Since 1997, when he was studying for his MFA at UCLA, Sandeep Mukherjee has exhibited subtly dynamic drawings made by embossing Duralene—a stiff, vellumlike material—with motifs of flowers, leaves, starbursts, and rippling water. Populating these works are faint yet precise pencil drawings of the nude figure of the artist strolling, floating, or hurtling through dreamlike space. Mukherjee has deviated from his successful formula only occasionally, making his latest offering all the more surprising and impactful.

Sister played host to just a few works, all untitled, and all from 2004 or 2005. One large piece dominated the narrow downstairs space.

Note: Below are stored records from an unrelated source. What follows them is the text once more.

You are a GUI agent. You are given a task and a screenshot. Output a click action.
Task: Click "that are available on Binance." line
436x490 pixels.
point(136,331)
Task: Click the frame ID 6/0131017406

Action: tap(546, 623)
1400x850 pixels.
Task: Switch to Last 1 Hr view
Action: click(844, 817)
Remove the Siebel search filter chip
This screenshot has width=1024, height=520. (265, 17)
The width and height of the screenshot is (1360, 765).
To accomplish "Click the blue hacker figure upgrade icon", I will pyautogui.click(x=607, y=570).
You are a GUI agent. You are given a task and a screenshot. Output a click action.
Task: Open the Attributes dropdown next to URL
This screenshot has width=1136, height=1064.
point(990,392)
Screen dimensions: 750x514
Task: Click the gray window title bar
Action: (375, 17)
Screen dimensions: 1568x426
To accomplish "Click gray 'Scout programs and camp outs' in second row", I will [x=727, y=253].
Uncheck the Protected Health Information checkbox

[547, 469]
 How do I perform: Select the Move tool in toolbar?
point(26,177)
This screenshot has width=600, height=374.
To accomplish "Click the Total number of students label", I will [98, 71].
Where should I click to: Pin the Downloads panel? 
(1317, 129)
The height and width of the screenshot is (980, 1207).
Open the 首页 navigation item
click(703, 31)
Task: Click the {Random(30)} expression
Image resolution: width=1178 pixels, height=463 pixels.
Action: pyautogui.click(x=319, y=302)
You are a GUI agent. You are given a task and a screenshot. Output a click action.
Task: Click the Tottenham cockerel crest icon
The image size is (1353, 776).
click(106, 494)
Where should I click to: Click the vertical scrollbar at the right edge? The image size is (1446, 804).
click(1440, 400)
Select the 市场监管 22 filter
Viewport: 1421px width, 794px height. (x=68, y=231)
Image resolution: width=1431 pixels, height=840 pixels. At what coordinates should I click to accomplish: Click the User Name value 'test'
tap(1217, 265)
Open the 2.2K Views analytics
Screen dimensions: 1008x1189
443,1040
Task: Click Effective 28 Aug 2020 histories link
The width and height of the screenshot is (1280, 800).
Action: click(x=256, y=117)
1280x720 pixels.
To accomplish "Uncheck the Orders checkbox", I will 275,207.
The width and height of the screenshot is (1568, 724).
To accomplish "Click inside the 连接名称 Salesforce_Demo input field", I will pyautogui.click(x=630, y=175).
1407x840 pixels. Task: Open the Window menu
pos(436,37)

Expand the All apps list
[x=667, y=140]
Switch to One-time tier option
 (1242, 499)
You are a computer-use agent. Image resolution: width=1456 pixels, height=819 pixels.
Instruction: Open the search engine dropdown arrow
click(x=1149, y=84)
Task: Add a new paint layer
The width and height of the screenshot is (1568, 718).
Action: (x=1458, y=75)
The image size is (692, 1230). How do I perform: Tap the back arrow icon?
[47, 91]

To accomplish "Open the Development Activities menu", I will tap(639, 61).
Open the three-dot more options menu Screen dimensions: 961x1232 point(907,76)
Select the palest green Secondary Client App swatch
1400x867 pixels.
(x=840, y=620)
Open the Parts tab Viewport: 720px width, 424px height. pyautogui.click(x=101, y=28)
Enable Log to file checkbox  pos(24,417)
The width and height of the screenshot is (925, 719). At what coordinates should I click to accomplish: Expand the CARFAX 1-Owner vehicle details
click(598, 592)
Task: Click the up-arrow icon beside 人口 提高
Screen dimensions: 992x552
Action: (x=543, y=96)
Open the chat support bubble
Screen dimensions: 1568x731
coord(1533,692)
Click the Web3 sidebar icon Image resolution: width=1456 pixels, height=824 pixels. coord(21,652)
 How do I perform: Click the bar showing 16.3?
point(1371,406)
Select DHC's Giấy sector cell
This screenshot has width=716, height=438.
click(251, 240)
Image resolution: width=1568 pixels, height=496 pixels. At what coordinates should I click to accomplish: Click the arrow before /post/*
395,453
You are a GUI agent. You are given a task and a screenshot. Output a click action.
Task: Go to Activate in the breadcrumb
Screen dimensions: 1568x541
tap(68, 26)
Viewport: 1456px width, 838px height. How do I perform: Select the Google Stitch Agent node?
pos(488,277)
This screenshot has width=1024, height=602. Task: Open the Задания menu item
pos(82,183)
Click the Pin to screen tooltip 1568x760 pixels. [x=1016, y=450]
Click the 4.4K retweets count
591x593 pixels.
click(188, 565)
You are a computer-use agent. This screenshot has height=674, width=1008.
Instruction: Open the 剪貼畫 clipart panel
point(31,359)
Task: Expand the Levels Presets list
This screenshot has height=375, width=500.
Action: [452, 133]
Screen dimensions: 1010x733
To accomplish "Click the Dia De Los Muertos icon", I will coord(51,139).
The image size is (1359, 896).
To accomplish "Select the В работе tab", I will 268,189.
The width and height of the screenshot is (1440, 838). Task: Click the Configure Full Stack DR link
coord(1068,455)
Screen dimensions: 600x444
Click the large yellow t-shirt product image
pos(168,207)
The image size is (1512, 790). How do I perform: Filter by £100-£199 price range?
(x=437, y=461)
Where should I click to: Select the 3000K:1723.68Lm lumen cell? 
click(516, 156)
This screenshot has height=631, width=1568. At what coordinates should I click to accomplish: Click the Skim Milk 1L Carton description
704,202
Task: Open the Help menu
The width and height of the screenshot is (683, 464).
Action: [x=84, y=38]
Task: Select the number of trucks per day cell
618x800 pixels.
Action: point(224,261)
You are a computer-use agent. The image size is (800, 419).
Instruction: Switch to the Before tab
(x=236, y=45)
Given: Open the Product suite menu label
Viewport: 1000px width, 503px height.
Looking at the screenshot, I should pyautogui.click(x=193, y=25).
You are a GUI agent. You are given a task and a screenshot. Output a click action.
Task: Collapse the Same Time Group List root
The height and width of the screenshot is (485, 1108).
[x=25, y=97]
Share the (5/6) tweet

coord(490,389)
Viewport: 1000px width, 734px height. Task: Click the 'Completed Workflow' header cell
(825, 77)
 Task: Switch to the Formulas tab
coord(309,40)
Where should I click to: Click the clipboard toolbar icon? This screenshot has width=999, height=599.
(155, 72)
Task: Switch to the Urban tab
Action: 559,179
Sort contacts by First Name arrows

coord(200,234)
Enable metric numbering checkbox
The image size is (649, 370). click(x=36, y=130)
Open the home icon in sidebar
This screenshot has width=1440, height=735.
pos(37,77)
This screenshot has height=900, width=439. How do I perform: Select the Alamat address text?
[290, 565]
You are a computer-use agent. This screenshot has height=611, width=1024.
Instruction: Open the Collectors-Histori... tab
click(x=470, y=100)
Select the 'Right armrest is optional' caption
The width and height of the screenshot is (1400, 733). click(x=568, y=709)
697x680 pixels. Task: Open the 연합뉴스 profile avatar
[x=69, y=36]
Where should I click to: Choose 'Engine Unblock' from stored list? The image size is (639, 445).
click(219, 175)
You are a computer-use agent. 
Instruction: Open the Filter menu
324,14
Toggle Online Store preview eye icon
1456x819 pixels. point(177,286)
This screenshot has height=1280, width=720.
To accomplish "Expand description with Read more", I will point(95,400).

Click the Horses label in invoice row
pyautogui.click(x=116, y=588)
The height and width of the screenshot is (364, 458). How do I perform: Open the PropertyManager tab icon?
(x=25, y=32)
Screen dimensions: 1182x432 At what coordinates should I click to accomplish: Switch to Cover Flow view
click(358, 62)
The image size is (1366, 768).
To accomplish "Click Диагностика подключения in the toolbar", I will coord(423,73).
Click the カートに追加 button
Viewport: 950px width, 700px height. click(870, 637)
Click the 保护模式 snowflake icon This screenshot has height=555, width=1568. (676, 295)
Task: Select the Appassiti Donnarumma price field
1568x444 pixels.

Eight feet high and nearly twenty-five feet across, it is made up of five sheets of the artist’s signature material. Each Duralene panel is embossed with lines that radiate from a single point, creating a system of shallow, refractive, hard-edged furrows. The lines in each panel make sudden, hard turns as they meet those of the neighboring section, resulting in a stuttering linear progression across all five. With the loose delicacy of crepe paper wound around the spokes of a bicycle wheel, rings of color spiral out from each epicenter. These are applied with felt and Q-tips in acrylic ink that maintains a sense of fluidity and captures the luminosity of the support. The density of the ink is varied, creating a modulated glow further punctuated by painted spots of light. The results are like passages of music, each capitalizing on, colluding with, complicating, and in subtle ways even compromising or contradicting the others. Introducing a little discord into this negotiated harmony, all five monochrome spirals—in shades of indigo, burgundy, brown, and green—are truncated even as they appear to expand.

Though small works of the kind that were hung in the upstairs gallery could easily have been used to fill the wall facing Mukherjee’s massive composition, the space was wisely left blank. Work of such impressive size has a tendency to both draw one in for a closer look and push one back in hopes of a broad overview, and allowing the space opposite to remain empty was helpful in that it provided a surface upon which to lean back and meditate. The latter term is apt given the work’s obvious debt to spiritual abstraction, a nearly obsolete classification among Mukherjee’s generation.

Appropriately, a retrospective of the work of Lee Mullican opened across town at LACMA while the show at Sister was up. An obvious forebear, Mullican successfully pursued the fusion of spirituality and modernism at a time when the idea had a number of other proponents—Mark Rothko, Clyfford Still, Gordon Onslow Ford, and later Jay DeFeo among them. Mukherjee is now relatively isolated in his aims, though his oeuvre does have an oblique relationship to those of Olafur Eliasson and Roy Dowell. That so many of his kin are of generations past might seem like an indictment to some, but more likely it is Mukherjee’s work that indicts our own neglect of modernism’s visionary aspect.